L’affaire criminelle contenait d’autres choses impossibles à falsifier. Par exemple, pourquoi les bouées de sauvetage n’ont-elles pas fait surface et le Koursk n’a-t-il pas été immédiatement secouru ? Il s’est avéré que la clé de l’activation de la bouée, qui se trouve dans un des poteaux à l’intérieur du sous-marin, était non seulement restée inutilisée mais qu’elle n’avait simplement jamais été installée. La plupart des enquêteurs mettaient leurs espoirs dans les journaux de bord et les enregistreurs de type « boîtes noires » des avions. Mais si les journaux de bord ont bien été retrouvés, ils ne contenaient pas un mot sur l’accident. La « boîte noire» du Koursk a également été récupérée, en l’occurrence un enregistreur Sneguir très détérioré. Les experts ont fait l’impossible : ils ont pu reconstituer la bande restée dans l’eau pendant un an à 100 mètres de profondeur.

Le dernier enregistrement était un rapport sur le lancement réussi d’un missile Granit. Un peu plus tard sur la bande était enregistrée de la musique et des sons d’orques qui étaient diffusés via le système interne de communication à la place (comme cela aurait dû être le cas) de l’enregistrement de tous les ordres passés à bord. Beaucoup d’autres violations de règles, plus ou moins graves, ont ainsi été identifiées mais, selon les enquêteurs, aucune n’avait de lien avec la catastrophe et aucune n’aurait pu la provoquer. Rien n’a donc été découvert qui puisse accuser l’équipage lui-même.
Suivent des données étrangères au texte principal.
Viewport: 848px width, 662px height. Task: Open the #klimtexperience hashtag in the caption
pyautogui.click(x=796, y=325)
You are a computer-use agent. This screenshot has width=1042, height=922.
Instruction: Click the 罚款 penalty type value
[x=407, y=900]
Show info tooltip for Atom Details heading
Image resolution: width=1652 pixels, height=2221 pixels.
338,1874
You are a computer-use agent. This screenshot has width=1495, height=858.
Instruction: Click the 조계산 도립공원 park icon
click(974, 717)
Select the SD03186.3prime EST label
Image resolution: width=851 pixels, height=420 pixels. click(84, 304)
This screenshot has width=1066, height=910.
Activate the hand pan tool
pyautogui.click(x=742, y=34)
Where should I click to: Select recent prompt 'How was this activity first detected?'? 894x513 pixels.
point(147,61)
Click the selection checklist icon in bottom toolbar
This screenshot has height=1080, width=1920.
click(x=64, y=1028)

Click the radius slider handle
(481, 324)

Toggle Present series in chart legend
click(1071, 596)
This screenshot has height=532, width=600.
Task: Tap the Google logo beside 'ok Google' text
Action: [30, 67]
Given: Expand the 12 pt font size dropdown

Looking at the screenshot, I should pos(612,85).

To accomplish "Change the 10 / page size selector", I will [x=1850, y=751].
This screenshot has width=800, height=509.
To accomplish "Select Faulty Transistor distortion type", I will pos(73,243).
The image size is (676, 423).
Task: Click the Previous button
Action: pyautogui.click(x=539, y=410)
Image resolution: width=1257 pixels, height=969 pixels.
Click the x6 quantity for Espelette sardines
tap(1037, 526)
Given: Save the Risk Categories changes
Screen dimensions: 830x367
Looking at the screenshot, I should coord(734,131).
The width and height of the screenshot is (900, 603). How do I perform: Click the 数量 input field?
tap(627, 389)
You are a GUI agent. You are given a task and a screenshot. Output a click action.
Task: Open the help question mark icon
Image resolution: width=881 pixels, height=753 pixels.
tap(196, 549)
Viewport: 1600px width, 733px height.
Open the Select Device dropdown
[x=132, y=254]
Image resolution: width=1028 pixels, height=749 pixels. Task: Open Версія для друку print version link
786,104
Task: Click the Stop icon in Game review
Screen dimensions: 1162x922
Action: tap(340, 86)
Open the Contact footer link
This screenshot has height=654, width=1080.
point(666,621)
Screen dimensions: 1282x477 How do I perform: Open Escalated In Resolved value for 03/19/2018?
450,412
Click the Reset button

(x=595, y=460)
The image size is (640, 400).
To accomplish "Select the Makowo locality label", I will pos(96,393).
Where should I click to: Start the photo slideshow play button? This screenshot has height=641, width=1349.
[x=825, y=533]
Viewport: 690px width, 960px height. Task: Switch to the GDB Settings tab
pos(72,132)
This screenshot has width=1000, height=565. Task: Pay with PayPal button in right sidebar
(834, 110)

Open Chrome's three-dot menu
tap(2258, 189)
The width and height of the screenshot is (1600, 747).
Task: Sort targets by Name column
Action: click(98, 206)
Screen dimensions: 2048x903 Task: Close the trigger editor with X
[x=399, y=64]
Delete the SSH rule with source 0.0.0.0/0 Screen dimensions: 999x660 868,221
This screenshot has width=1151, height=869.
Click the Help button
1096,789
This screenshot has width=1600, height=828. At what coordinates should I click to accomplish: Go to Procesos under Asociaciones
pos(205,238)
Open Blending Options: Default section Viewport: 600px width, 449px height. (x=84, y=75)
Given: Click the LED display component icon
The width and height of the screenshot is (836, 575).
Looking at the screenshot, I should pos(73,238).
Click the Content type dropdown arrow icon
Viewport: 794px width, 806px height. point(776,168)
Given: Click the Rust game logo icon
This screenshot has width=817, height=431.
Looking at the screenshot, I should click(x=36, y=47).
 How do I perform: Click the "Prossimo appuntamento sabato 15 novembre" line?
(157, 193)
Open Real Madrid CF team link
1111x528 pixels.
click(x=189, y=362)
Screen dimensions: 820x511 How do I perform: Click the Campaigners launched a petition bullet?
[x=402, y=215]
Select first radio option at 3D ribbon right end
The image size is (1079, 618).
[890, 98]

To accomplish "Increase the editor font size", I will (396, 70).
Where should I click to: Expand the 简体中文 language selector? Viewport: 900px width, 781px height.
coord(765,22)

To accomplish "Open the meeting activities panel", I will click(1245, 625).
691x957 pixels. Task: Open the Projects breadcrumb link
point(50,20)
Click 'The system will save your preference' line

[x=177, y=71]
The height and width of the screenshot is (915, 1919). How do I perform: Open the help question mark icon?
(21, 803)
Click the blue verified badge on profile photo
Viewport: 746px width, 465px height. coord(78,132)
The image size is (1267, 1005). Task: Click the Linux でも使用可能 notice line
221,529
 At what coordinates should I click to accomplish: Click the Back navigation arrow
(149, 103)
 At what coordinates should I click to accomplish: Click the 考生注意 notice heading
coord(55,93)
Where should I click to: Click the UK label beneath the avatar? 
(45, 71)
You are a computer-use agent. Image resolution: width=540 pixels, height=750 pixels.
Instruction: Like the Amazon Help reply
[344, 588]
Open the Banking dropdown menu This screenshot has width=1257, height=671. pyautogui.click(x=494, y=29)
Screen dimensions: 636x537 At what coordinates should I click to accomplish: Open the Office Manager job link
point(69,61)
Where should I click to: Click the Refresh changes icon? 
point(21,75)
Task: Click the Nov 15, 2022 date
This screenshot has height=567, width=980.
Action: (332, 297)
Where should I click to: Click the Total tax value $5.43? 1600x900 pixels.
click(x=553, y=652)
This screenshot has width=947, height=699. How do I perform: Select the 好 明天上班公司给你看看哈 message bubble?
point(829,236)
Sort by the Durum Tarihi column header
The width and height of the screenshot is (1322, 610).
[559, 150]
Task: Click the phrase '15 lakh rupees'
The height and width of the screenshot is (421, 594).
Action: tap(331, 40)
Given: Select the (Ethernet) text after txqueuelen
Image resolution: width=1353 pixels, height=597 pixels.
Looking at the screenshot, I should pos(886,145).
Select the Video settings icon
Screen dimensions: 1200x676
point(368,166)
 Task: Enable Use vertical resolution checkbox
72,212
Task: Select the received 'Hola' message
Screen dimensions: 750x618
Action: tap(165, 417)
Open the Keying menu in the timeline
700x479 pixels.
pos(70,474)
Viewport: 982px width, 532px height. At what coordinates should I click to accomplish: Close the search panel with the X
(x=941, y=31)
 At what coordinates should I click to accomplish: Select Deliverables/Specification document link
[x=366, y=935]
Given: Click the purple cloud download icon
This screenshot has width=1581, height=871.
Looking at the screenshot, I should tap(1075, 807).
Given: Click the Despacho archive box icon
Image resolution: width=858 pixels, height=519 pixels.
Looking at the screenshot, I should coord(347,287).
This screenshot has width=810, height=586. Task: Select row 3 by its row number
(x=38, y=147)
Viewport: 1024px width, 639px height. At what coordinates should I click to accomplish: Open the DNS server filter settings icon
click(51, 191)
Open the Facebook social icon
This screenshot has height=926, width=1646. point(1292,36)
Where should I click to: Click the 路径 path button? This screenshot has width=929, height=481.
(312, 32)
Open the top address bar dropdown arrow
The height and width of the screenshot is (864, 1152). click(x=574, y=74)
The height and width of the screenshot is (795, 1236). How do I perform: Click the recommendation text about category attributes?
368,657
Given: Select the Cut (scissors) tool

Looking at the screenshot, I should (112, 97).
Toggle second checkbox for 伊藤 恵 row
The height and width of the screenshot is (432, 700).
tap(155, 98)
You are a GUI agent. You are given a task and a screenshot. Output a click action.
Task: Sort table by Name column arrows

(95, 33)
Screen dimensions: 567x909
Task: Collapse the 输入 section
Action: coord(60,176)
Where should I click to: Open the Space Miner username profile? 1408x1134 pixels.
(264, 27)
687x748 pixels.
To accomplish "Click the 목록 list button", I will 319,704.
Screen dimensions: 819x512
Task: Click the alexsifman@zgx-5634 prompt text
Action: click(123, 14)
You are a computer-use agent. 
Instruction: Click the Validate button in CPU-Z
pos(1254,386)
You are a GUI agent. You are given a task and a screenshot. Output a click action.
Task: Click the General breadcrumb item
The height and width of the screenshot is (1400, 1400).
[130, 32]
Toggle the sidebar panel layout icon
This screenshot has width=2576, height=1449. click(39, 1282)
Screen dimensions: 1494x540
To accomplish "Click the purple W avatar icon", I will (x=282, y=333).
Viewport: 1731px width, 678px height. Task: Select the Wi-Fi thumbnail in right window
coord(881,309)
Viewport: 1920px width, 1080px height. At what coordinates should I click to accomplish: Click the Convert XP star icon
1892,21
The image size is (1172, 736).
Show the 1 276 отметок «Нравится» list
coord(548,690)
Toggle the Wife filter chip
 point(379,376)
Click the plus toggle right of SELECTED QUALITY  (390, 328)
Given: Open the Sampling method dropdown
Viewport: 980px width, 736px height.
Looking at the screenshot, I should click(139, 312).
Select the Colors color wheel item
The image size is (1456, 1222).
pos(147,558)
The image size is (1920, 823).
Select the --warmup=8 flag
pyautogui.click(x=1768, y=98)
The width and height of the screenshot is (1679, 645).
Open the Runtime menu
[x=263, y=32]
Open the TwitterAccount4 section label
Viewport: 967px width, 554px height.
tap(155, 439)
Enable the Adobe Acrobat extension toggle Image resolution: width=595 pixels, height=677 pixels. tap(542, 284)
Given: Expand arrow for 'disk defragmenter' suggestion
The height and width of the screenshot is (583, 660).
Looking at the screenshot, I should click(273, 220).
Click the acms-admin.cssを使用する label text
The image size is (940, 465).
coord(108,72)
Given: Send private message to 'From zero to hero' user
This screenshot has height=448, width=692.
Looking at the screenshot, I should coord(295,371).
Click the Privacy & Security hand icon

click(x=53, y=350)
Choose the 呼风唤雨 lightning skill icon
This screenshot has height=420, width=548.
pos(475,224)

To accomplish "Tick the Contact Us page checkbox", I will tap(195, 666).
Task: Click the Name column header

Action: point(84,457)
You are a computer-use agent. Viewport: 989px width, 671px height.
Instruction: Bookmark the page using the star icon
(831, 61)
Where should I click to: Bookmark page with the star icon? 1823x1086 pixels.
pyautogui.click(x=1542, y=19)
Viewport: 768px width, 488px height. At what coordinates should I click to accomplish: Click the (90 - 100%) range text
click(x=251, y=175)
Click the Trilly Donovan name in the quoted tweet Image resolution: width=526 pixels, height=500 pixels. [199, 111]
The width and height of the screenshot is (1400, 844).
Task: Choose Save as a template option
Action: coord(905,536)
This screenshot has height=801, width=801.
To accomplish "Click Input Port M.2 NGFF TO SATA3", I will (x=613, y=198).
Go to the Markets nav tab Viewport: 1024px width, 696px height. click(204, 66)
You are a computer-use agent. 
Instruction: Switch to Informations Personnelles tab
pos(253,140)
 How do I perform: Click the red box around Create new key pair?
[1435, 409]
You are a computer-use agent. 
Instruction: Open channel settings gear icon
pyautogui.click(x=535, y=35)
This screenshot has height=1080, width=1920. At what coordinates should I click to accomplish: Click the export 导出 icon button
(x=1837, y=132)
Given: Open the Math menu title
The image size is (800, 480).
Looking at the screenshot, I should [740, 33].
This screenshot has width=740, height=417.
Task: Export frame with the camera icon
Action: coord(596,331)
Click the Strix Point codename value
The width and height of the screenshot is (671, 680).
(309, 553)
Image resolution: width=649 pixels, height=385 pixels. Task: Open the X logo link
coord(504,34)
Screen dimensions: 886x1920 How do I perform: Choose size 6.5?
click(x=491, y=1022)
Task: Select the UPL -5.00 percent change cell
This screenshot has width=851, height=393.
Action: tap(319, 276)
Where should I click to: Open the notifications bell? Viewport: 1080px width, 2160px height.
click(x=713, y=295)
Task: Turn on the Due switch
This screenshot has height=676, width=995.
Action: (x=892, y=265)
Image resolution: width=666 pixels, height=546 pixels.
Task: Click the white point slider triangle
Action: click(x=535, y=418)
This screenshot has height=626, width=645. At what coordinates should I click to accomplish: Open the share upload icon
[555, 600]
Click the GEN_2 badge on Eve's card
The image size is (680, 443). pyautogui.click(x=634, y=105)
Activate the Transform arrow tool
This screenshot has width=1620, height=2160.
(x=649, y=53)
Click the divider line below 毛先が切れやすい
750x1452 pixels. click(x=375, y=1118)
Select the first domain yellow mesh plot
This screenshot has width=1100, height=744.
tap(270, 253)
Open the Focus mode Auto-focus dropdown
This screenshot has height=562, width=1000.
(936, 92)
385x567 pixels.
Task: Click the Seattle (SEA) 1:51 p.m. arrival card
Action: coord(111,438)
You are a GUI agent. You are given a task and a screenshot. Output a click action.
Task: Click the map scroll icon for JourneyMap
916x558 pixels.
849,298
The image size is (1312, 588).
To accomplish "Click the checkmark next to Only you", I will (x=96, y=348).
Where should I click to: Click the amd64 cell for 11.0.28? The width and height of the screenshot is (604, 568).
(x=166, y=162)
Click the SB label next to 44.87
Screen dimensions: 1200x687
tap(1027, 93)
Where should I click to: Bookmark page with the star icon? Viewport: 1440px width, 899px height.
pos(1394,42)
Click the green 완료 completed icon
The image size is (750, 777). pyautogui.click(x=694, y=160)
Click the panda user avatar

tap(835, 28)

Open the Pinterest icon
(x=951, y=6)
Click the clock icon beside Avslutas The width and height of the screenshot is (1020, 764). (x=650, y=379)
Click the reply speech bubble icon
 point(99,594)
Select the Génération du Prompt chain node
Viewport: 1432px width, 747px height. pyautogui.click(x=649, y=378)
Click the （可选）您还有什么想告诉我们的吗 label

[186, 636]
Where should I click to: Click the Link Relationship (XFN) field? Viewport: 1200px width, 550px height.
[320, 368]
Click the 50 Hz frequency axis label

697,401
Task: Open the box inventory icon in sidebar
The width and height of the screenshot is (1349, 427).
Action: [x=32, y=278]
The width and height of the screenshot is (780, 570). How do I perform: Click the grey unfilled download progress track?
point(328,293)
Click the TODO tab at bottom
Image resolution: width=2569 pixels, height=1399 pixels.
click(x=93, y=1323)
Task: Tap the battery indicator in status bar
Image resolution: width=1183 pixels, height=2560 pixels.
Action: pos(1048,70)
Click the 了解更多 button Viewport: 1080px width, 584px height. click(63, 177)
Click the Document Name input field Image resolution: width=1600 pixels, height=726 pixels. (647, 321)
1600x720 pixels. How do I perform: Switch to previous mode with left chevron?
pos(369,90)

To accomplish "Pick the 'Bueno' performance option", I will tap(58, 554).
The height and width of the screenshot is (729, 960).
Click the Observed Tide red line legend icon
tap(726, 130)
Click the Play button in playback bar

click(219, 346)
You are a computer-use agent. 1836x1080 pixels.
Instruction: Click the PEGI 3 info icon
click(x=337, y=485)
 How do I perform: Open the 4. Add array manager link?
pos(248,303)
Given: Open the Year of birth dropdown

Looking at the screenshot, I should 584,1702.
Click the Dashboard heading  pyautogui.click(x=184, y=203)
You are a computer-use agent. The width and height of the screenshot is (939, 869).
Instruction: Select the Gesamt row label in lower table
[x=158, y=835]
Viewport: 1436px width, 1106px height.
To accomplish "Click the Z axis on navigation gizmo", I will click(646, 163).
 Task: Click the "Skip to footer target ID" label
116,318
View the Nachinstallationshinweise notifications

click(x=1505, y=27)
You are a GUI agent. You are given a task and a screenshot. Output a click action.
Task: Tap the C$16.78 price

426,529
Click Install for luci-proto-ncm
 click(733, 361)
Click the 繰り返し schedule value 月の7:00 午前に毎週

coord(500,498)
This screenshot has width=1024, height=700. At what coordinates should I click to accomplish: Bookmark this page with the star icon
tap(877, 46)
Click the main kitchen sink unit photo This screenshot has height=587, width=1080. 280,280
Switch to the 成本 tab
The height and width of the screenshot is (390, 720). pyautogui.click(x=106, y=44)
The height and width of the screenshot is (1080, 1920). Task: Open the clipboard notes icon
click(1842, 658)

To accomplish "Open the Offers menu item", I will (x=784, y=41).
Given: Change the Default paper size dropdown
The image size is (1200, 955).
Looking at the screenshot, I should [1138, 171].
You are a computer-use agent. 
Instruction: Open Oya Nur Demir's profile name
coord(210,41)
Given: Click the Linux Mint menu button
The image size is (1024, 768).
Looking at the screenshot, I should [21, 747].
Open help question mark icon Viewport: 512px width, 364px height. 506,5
Alors, quelle est la raison de ces morts si les Américains et l’équipage sont mis hors de cause ? Selon toute vraisemblance, la raison de cette catastrophe est l’explosion d’une torpille d’entraînement de 650 mm. Ou, pour être plus précis, de l’explosion du réservoir de l’oxydant. Pourquoi les enquêteurs sont-ils convaincus de cette explication ? Parce que des fragments de la partie arrière de cette funeste torpille ont été retrouvés ainsi que le réservoir déchiré de l’oxydant dans lequel l’explosion initiale a eu lieu. Pendant plusieurs mois, l’Institut médico-légal du FSB a conduit des tests d’explosion. Une torpille analogique a été jetée d’une grande hauteur sur des blocs de béton avec un feu en-dessous. Plusieurs kilogrammes d’explosifs ont été placés sous le réservoir de l’oxydant. Les résultats étaient identiques : pas d’explosion. Les experts ont conclu que le réservoir n’a pas pu être affecté de l’extérieur, l’explosion n’a pu se produire qu’à l’intérieur.

Pourtant, ni les enquêteurs, ni les experts n’ont pu répondre à la question principale sur les causes de l’explosion. Des hypothèses ont été faites sur le facteur humain. Quand le Koursk a plongé, le sous-marin n’avait pas encore utilisé la torpille. Néanmoins, il est difficile d’imaginer que l’équipage aurait pu négliger le contrôle de la torpille capricieuse et n’aurait pas utilisé le bon carburant alors que se trouvait à son bord une petite unité d’experts sous-mariniers qui connaissaient ce type de torpille sur le bout des doigts. Peut-être était-ce un défaut de production. Il est possible que quelque chose se soit mal déroulé lors du chargement du lanceur de la torpille. Le mystère du 12 août 2000 aura coulé avec le Koursk et son équipage au fond de la mer de Barents.